ASSIGNED TASK> Convert the entries below into a Markdown table with the columns "No." and "Line", one numbered row per line and blank lines omitted.

STUDY MATERIAL>
- - - - - - -
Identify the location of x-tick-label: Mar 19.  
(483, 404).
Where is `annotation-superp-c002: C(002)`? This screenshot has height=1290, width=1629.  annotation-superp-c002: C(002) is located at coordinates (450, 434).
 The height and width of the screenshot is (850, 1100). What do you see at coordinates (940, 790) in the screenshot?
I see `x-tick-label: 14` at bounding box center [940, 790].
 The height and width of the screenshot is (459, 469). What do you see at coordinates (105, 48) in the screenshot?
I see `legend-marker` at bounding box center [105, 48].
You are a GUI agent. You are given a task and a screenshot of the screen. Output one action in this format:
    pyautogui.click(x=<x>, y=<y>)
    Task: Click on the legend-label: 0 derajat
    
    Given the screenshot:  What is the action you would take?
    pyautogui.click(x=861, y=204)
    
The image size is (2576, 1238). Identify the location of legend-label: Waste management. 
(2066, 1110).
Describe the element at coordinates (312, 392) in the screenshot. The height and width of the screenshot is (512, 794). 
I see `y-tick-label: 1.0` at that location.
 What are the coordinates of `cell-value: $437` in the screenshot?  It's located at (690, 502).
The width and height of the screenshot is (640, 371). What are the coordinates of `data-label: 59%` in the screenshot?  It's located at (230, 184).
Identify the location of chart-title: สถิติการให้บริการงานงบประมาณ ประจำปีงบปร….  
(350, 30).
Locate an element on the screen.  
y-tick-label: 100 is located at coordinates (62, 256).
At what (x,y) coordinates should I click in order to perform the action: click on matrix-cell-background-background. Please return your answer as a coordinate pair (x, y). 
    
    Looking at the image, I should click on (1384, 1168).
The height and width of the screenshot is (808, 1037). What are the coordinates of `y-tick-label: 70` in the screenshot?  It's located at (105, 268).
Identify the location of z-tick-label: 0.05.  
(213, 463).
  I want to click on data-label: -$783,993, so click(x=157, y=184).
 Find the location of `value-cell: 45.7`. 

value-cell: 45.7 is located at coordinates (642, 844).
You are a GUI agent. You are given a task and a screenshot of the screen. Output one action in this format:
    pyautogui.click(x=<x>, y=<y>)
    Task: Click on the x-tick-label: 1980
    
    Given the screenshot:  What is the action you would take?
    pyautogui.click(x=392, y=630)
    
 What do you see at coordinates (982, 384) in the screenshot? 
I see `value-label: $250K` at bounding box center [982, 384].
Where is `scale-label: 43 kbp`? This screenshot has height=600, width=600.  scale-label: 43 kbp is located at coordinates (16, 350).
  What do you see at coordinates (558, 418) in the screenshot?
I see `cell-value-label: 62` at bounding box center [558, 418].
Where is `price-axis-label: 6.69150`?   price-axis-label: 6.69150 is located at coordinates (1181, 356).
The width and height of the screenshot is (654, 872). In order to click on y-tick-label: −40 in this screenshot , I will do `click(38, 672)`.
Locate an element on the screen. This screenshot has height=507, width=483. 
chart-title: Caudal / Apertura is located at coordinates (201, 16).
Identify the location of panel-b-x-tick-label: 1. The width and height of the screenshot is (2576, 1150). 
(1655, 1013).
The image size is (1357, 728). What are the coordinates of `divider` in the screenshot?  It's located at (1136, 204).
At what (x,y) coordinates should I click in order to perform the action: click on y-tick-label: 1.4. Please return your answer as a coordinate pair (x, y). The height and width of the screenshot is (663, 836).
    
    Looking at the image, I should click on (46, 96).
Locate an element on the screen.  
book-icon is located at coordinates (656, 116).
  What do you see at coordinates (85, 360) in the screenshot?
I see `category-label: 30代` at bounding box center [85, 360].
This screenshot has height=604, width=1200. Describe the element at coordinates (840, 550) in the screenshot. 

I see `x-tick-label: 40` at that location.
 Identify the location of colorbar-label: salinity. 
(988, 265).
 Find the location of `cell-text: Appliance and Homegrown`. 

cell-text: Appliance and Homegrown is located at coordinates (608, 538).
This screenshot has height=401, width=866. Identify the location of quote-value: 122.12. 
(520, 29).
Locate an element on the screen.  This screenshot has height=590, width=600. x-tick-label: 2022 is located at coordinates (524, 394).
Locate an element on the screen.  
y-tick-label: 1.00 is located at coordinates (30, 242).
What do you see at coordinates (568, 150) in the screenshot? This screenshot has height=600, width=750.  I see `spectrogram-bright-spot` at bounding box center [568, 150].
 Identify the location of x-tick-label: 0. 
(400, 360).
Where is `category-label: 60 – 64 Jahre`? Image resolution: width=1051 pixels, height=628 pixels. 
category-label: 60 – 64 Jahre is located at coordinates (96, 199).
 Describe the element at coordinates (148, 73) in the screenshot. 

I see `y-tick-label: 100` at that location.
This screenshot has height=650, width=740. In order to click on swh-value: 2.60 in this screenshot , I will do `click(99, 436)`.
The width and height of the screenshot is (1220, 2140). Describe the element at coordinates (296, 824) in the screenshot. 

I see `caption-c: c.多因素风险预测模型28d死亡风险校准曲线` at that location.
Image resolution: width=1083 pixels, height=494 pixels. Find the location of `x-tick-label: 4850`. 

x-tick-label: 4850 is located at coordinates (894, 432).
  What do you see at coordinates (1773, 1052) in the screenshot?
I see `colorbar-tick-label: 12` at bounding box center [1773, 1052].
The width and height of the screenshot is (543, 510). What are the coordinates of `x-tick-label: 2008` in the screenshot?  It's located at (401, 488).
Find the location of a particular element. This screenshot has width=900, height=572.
- - - - - - -
REPLY TO THE TASK>
| No. | Line |
|---|---|
| 1 | Identify the location of x-tick-label: Mar 19.   |
| 2 | (483, 404). |
| 3 | Where is `annotation-superp-c002: C(002)`? This screenshot has height=1290, width=1629.  annotation-superp-c002: C(002) is located at coordinates (450, 434). |
| 4 |  The height and width of the screenshot is (850, 1100). What do you see at coordinates (940, 790) in the screenshot? |
| 5 | I see `x-tick-label: 14` at bounding box center [940, 790]. |
| 6 |  The height and width of the screenshot is (459, 469). What do you see at coordinates (105, 48) in the screenshot? |
| 7 | I see `legend-marker` at bounding box center [105, 48]. |
| 8 | You are a GUI agent. You are given a task and a screenshot of the screen. Output one action in this format: |
| 9 |     pyautogui.click(x=<x>, y=<y>) |
| 10 |     Task: Click on the legend-label: 0 derajat |
| 11 |     Given the screenshot:  What is the action you would take? |
| 12 |     pyautogui.click(x=861, y=204) |
| 13 | The image size is (2576, 1238). Identify the location of legend-label: Waste management.  |
| 14 | (2066, 1110). |
| 15 | Describe the element at coordinates (312, 392) in the screenshot. The height and width of the screenshot is (512, 794).  |
| 16 | I see `y-tick-label: 1.0` at that location. |
| 17 |  What are the coordinates of `cell-value: $437` in the screenshot?  It's located at (690, 502). |
| 18 | The width and height of the screenshot is (640, 371). What are the coordinates of `data-label: 59%` in the screenshot?  It's located at (230, 184). |
| 19 | Identify the location of chart-title: สถิติการให้บริการงานงบประมาณ ประจำปีงบปร….   |
| 20 | (350, 30). |
| 21 | Locate an element on the screen.   |
| 22 | y-tick-label: 100 is located at coordinates (62, 256). |
| 23 | At what (x,y) coordinates should I click in order to perform the action: click on matrix-cell-background-background. Please return your answer as a coordinate pair (x, y).  |
| 24 |     Looking at the image, I should click on (1384, 1168). |
| 25 | The height and width of the screenshot is (808, 1037). What are the coordinates of `y-tick-label: 70` in the screenshot?  It's located at (105, 268). |
| 26 | Identify the location of z-tick-label: 0.05.   |
| 27 | (213, 463). |
| 28 |   I want to click on data-label: -$783,993, so click(x=157, y=184). |
| 29 |  Find the location of `value-cell: 45.7`.  |
| 30 | value-cell: 45.7 is located at coordinates (642, 844). |
| 31 | You are a GUI agent. You are given a task and a screenshot of the screen. Output one action in this format: |
| 32 |     pyautogui.click(x=<x>, y=<y>) |
| 33 |     Task: Click on the x-tick-label: 1980 |
| 34 |     Given the screenshot:  What is the action you would take? |
| 35 |     pyautogui.click(x=392, y=630) |
| 36 |  What do you see at coordinates (982, 384) in the screenshot?  |
| 37 | I see `value-label: $250K` at bounding box center [982, 384]. |
| 38 | Where is `scale-label: 43 kbp`? This screenshot has height=600, width=600.  scale-label: 43 kbp is located at coordinates (16, 350). |
| 39 |   What do you see at coordinates (558, 418) in the screenshot? |
| 40 | I see `cell-value-label: 62` at bounding box center [558, 418]. |
| 41 | Where is `price-axis-label: 6.69150`?   price-axis-label: 6.69150 is located at coordinates (1181, 356). |
| 42 | The width and height of the screenshot is (654, 872). In order to click on y-tick-label: −40 in this screenshot , I will do `click(38, 672)`. |
| 43 | Locate an element on the screen. This screenshot has height=507, width=483.  |
| 44 | chart-title: Caudal / Apertura is located at coordinates (201, 16). |
| 45 | Identify the location of panel-b-x-tick-label: 1. The width and height of the screenshot is (2576, 1150).  |
| 46 | (1655, 1013). |
| 47 | The image size is (1357, 728). What are the coordinates of `divider` in the screenshot?  It's located at (1136, 204). |
| 48 | At what (x,y) coordinates should I click in order to perform the action: click on y-tick-label: 1.4. Please return your answer as a coordinate pair (x, y). The height and width of the screenshot is (663, 836). |
| 49 |     Looking at the image, I should click on (46, 96). |
| 50 | Locate an element on the screen.   |
| 51 | book-icon is located at coordinates (656, 116). |
| 52 |   What do you see at coordinates (85, 360) in the screenshot? |
| 53 | I see `category-label: 30代` at bounding box center [85, 360]. |
| 54 | This screenshot has height=604, width=1200. Describe the element at coordinates (840, 550) in the screenshot.  |
| 55 | I see `x-tick-label: 40` at that location. |
| 56 |  Identify the location of colorbar-label: salinity.  |
| 57 | (988, 265). |
| 58 |  Find the location of `cell-text: Appliance and Homegrown`.  |
| 59 | cell-text: Appliance and Homegrown is located at coordinates (608, 538). |
| 60 | This screenshot has height=401, width=866. Identify the location of quote-value: 122.12.  |
| 61 | (520, 29). |
| 62 | Locate an element on the screen.  This screenshot has height=590, width=600. x-tick-label: 2022 is located at coordinates (524, 394). |
| 63 | Locate an element on the screen.   |
| 64 | y-tick-label: 1.00 is located at coordinates (30, 242). |
| 65 | What do you see at coordinates (568, 150) in the screenshot? This screenshot has height=600, width=750.  I see `spectrogram-bright-spot` at bounding box center [568, 150]. |
| 66 |  Identify the location of x-tick-label: 0.  |
| 67 | (400, 360). |
| 68 | Where is `category-label: 60 – 64 Jahre`? Image resolution: width=1051 pixels, height=628 pixels.  |
| 69 | category-label: 60 – 64 Jahre is located at coordinates (96, 199). |
| 70 |  Describe the element at coordinates (148, 73) in the screenshot.  |
| 71 | I see `y-tick-label: 100` at that location. |
| 72 | This screenshot has height=650, width=740. In order to click on swh-value: 2.60 in this screenshot , I will do `click(99, 436)`. |
| 73 | The width and height of the screenshot is (1220, 2140). Describe the element at coordinates (296, 824) in the screenshot.  |
| 74 | I see `caption-c: c.多因素风险预测模型28d死亡风险校准曲线` at that location. |
| 75 | Image resolution: width=1083 pixels, height=494 pixels. Find the location of `x-tick-label: 4850`.  |
| 76 | x-tick-label: 4850 is located at coordinates (894, 432). |
| 77 |   What do you see at coordinates (1773, 1052) in the screenshot? |
| 78 | I see `colorbar-tick-label: 12` at bounding box center [1773, 1052]. |
| 79 | The width and height of the screenshot is (543, 510). What are the coordinates of `x-tick-label: 2008` in the screenshot?  It's located at (401, 488). |
| 80 | Find the location of a particular element. This screenshot has width=900, height=572. |